Plasmid-mediated quinolone resistance: a multifaceted threat

Although plasmid-mediated quinolone resistance (PMQR) was thought not to exist before its discovery in 1998, the past decade has seen an explosion of research characterizing this phenomenon. The best-described form of PMQR is determined by the qnr group of genes. These genes, likely originating in aquatic organisms, code for pentapeptide repeat proteins. These proteins reduce susceptibility to quinolones by protecting the complex of DNA and DNA gyrase or topoisomerase IV enzymes from the inhibitory effect of quinolones. Two additional PMQR mechanisms were recently described. aac(6')-Ib-cr encodes a variant aminoglycoside acetyltransferase with two amino acid alterations allowing it to inactivate ciprofloxacin through the acetylation of its piperazinyl substituent. oqxAB and qepA encode efflux pumps that extrude quinolones. All of these genes determine relatively small increases in the MICs of quinolones, but these changes are sufficient to facilitate the selection of mutants with higher levels of resistance. The contribution of these genes to the emergence of quinolone resistance is being actively investigated. Several factors suggest their importance in this process, including their increasing ubiquity, their association with other resistance elements, and their emergence simultaneous with the expansion of clinical quinolone resistance.

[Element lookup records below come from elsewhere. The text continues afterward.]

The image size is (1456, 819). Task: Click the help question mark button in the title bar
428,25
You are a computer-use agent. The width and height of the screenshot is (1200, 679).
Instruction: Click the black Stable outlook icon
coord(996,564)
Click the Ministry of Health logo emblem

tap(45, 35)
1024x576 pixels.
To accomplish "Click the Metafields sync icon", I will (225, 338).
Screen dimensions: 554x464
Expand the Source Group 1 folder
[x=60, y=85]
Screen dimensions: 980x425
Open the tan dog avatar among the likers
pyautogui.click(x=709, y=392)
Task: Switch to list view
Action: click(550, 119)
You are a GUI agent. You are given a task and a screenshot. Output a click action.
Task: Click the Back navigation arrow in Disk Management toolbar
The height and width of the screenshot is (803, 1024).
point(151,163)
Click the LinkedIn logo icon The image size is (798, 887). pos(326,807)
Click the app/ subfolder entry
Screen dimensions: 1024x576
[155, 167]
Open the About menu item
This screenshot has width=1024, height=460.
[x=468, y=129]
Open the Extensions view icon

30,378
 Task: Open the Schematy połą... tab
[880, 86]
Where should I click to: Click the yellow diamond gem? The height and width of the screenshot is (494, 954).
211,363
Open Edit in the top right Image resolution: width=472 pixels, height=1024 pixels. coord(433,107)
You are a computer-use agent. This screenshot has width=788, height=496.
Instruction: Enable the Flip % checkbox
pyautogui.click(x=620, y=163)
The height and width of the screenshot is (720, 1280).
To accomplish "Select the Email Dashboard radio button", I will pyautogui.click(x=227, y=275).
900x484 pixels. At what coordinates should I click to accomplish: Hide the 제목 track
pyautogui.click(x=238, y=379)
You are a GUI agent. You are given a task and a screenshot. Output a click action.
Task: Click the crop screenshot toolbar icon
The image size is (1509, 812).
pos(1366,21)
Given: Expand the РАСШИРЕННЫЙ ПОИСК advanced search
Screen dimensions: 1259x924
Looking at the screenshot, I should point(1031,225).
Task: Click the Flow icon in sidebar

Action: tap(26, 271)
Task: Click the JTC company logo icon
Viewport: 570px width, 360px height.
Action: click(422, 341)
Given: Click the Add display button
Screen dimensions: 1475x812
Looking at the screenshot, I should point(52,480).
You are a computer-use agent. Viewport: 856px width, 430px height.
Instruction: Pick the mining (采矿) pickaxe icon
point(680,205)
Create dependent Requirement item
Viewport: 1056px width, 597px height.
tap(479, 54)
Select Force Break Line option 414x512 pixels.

Of concern, these genes are not yet being taken into account in resistance screening by clinical microbiology laboratories.

Characterization of small ColE-like plasmids mediating widespread dissemination of the qnrB19 gene in commensal enterobacteria

In this work, we have characterized two small ColE-like plasmids (pECY6-7, 2.7 kb in size, and pECC14-9, of 3.0 kb), encoding the QnrB19 quinolone resistance determinant, that were carried by several clonally unrelated quinolone-resistant commensal Escherichia coli strains isolated from healthy children living in different urban areas of Peru and Bolivia. The two plasmids are closely related to each other and carry the qnrB19 gene as the sole resistance determinant, located in a conserved genetic context between the plasmid RNAII sequence (which controls plasmid replication) and the plasmid Xer site (involved in plasmid dimer resolution). ISEcp1-like or other putative insertion sequences are not present in the qnrB19-flanking regions or elsewhere on the plasmids. Since we previously observed a high prevalence (54%) of qnrB genes in the metagenomes of commensal enterobacteria from the same population of healthy children, the presence of pECY6-7- and pECC14-9-like plasmids in those qnrB-positive metagenomes was investigated by PCR mapping. Both plasmids were found to be highly prevalent (67% and 16%, respectively) in the qnrB-positive metagenomes, suggesting that dissemination of these small plasmids played a major role in the widespread dissemination of qnrB genes observed in commensal enterobacteria from healthy children living in those areas.